# [RECORDS SHOWN]
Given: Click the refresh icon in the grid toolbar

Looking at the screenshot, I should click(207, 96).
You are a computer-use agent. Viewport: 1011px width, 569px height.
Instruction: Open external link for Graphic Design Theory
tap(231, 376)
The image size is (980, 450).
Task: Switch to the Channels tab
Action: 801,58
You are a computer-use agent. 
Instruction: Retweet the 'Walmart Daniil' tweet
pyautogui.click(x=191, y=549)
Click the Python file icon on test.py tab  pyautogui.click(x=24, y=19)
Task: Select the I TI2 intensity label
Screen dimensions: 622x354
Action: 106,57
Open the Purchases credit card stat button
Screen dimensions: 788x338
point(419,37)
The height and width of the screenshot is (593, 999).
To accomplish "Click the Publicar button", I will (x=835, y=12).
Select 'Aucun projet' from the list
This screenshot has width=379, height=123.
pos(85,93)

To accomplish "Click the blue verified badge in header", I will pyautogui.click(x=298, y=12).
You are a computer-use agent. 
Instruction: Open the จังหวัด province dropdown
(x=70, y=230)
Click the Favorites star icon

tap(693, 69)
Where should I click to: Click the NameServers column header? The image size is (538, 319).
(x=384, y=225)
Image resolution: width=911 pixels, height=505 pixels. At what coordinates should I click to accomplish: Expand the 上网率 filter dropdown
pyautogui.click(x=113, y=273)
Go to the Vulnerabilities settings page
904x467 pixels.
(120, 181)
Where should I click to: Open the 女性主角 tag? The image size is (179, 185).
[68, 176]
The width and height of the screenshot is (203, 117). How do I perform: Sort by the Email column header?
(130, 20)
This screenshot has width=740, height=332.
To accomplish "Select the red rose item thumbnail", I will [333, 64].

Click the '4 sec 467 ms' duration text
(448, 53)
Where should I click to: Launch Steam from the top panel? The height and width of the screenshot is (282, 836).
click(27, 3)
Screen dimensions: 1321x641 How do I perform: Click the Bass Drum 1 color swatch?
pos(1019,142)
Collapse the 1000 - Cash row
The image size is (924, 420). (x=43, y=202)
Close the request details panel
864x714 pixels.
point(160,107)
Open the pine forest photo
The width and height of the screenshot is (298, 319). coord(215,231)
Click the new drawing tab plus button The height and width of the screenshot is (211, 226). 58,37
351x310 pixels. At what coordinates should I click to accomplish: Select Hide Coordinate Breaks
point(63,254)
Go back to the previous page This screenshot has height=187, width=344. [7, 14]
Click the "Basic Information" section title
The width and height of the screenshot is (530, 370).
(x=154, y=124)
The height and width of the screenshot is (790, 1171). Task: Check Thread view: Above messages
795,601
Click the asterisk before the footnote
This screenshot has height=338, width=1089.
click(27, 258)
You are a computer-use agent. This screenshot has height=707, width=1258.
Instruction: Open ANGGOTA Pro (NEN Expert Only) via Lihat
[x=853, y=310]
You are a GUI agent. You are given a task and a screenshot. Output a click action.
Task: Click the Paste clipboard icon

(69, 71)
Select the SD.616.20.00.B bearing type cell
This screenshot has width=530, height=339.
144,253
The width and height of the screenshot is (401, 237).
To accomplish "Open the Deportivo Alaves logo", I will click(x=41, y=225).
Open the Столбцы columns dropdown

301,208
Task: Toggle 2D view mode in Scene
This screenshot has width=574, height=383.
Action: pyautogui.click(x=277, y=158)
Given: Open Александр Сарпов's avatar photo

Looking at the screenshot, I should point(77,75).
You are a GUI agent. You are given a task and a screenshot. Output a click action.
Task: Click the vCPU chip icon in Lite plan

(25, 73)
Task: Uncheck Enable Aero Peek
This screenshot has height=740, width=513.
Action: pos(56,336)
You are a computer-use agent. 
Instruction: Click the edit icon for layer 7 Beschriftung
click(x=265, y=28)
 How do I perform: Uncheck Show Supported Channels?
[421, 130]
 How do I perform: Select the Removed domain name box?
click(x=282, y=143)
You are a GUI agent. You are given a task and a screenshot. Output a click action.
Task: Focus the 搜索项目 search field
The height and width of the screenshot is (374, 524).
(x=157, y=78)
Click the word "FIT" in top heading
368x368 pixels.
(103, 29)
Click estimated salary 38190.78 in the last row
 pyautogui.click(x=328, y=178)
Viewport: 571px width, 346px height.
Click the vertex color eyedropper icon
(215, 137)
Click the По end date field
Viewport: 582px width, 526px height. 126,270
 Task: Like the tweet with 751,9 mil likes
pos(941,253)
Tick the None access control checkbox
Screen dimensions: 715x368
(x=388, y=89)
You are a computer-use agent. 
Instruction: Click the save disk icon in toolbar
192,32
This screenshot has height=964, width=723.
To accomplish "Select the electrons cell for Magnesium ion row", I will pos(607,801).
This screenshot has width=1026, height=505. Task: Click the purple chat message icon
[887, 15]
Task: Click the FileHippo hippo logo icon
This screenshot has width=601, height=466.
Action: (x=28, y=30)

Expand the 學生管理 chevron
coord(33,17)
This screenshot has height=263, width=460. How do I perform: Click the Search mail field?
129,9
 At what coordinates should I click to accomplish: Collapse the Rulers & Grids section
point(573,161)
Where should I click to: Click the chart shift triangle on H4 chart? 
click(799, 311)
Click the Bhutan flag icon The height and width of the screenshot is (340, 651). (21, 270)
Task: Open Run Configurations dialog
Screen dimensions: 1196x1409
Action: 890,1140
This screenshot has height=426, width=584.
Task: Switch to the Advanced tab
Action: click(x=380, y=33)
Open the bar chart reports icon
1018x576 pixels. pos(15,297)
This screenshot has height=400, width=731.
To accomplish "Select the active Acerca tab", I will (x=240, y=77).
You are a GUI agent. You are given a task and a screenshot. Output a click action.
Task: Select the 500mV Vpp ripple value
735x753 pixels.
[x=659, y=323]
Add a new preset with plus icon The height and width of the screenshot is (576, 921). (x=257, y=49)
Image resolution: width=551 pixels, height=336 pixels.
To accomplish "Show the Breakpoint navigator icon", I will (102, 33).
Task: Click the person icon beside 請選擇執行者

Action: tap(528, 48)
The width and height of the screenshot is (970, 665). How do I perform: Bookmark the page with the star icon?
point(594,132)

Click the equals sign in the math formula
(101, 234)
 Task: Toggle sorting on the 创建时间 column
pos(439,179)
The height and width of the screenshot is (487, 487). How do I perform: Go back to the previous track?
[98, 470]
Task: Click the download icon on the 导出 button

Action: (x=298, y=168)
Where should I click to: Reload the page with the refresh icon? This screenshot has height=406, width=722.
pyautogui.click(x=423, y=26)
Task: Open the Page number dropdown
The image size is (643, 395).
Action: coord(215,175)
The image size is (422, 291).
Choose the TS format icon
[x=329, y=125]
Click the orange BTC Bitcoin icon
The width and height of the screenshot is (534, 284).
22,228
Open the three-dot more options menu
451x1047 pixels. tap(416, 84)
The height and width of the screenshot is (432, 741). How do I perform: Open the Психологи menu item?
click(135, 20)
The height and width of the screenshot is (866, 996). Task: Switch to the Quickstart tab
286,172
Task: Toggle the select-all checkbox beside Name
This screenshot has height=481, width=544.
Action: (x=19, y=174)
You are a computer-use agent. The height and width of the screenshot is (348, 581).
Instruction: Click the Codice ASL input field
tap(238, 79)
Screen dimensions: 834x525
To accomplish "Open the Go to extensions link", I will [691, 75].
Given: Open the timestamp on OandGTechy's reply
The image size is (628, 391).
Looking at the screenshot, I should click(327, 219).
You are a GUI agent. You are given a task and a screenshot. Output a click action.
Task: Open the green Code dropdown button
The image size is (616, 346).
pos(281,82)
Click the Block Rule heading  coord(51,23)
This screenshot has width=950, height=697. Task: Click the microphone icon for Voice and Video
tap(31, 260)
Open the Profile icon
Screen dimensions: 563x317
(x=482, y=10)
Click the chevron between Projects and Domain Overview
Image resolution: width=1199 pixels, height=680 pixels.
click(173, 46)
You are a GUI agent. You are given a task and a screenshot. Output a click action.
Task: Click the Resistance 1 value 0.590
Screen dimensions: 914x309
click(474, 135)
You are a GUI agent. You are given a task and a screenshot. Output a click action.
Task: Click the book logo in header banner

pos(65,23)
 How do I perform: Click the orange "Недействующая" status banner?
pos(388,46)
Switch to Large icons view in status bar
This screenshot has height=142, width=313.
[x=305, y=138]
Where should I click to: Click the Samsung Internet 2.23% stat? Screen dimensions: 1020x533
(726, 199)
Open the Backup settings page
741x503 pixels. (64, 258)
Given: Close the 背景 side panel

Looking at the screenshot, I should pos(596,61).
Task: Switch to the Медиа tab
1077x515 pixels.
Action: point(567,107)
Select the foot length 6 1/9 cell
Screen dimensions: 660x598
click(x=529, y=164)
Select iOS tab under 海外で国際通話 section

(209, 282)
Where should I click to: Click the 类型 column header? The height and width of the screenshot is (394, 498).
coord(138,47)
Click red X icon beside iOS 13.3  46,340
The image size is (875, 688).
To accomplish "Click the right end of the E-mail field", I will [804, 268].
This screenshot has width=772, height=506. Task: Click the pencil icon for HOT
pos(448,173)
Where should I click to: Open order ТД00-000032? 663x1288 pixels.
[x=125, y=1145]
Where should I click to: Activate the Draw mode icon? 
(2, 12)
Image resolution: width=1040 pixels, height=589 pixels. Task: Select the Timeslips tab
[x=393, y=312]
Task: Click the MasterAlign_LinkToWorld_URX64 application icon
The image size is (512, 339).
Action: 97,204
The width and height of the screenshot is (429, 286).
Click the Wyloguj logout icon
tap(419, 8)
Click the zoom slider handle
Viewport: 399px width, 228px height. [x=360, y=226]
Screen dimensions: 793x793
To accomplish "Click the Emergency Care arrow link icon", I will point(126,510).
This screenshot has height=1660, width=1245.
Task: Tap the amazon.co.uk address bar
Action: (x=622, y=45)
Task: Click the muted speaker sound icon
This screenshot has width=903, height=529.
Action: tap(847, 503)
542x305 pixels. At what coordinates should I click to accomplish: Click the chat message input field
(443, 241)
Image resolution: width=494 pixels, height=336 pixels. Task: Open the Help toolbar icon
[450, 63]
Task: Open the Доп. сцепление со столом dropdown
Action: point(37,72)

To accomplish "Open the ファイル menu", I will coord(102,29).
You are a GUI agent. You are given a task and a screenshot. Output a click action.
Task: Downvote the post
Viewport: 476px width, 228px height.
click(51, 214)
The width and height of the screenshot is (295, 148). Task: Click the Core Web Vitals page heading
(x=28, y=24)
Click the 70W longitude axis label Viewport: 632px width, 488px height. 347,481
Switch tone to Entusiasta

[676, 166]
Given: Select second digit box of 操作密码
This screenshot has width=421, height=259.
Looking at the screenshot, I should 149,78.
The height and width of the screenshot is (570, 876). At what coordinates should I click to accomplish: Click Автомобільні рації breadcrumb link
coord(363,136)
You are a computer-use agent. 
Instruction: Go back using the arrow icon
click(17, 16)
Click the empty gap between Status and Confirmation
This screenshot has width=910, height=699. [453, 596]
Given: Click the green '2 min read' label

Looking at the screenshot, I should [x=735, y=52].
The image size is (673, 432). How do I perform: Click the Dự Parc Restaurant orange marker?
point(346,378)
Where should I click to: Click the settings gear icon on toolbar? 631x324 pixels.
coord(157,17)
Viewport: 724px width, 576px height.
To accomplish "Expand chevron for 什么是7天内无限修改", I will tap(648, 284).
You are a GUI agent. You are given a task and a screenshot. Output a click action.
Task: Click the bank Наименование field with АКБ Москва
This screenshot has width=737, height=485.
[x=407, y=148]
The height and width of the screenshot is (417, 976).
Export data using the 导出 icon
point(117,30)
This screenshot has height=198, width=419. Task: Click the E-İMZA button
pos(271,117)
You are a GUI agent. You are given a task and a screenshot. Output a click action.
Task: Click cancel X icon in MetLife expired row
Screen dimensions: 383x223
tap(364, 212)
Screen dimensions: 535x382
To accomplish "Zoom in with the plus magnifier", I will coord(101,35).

# [INSTRUCTIONS TO FOLLOW]
In the records above, find every line that contains the word "checkbox" and copy it.

# [WRITTEN SOLUTION]
Tick the None access control checkbox
Task: Toggle the select-all checkbox beside Name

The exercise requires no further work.